(Stored entries)
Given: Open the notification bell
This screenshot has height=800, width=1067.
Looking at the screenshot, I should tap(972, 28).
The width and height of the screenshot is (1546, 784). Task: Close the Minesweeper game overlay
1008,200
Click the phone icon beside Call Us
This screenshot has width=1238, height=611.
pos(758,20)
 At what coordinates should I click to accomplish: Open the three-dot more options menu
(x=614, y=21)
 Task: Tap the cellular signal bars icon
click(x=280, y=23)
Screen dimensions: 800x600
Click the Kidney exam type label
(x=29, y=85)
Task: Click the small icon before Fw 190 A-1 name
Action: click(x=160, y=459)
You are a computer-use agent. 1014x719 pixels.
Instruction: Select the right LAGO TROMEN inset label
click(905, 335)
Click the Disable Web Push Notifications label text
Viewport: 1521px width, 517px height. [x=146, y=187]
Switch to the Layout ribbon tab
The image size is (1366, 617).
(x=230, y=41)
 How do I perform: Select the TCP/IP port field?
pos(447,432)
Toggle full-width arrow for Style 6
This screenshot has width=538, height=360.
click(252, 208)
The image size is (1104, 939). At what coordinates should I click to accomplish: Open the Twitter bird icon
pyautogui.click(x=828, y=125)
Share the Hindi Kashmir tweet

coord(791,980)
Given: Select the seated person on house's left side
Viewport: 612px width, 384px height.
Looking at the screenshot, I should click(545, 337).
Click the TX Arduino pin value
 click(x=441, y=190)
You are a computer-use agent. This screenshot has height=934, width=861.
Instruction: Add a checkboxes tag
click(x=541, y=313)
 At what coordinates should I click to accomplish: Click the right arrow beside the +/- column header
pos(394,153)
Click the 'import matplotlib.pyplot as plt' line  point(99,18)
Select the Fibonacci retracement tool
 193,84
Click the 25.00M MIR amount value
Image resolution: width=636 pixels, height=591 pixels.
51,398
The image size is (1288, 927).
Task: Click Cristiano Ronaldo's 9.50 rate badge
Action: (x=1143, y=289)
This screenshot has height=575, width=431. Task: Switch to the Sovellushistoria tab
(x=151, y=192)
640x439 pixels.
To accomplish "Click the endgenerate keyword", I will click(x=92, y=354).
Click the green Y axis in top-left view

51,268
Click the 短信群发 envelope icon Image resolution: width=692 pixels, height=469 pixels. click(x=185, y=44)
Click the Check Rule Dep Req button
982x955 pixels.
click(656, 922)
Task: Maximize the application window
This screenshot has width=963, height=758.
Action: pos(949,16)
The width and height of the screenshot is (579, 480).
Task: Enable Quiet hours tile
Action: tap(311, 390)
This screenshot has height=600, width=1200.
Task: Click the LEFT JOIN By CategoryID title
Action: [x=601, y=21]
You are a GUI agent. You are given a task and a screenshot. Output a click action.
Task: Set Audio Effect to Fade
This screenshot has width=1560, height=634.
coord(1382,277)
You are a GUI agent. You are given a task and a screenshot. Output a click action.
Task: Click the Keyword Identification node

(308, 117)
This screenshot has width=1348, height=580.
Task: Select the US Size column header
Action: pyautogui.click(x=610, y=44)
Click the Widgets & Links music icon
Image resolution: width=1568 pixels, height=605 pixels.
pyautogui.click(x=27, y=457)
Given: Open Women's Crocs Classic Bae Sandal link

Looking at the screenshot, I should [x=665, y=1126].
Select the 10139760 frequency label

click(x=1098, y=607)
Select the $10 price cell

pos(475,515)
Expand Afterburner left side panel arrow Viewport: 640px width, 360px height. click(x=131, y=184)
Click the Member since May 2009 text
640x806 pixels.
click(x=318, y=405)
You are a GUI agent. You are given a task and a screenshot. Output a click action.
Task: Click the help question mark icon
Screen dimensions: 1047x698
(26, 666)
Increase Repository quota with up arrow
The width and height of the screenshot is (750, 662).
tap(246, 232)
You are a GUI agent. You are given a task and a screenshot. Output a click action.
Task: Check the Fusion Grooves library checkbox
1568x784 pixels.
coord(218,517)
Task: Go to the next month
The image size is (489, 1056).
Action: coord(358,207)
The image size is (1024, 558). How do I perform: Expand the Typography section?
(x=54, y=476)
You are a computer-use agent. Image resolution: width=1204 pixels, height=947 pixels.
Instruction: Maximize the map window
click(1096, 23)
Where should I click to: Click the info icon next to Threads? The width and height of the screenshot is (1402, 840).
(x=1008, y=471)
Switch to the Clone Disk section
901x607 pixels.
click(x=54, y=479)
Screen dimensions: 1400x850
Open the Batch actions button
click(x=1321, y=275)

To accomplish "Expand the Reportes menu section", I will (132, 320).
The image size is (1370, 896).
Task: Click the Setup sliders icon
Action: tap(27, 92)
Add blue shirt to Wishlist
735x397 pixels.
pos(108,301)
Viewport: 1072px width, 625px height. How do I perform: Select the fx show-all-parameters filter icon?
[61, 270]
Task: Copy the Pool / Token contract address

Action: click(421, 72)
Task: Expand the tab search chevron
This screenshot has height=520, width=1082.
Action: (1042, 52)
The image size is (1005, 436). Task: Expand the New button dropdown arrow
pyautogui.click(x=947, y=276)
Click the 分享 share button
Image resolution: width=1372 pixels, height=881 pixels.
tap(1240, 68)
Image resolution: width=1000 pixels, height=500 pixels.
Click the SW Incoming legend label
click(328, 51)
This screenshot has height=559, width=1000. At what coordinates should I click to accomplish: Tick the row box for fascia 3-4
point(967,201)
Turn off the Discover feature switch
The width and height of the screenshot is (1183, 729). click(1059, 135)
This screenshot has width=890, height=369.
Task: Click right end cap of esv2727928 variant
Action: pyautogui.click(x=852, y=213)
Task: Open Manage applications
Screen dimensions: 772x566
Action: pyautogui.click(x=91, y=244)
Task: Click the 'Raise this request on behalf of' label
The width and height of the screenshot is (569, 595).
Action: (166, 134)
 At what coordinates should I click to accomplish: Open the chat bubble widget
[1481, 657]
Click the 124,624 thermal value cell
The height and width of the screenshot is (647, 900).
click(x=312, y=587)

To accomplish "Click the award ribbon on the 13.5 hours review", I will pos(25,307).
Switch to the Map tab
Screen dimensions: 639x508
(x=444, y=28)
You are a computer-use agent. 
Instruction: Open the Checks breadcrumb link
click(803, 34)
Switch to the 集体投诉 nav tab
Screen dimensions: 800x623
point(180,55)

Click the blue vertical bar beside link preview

**What you will do**
Return, unchanged, the run of lines above that opens with the line containing "Given: Open Women's" and closes with the line containing "Task: Click the help question mark icon". Include both.

**Finished exercise**
Given: Open Women's Crocs Classic Bae Sandal link

Looking at the screenshot, I should [x=665, y=1126].
Select the 10139760 frequency label

click(x=1098, y=607)
Select the $10 price cell

pos(475,515)
Expand Afterburner left side panel arrow Viewport: 640px width, 360px height. click(x=131, y=184)
Click the Member since May 2009 text
640x806 pixels.
click(x=318, y=405)
You are a GUI agent. You are given a task and a screenshot. Output a click action.
Task: Click the help question mark icon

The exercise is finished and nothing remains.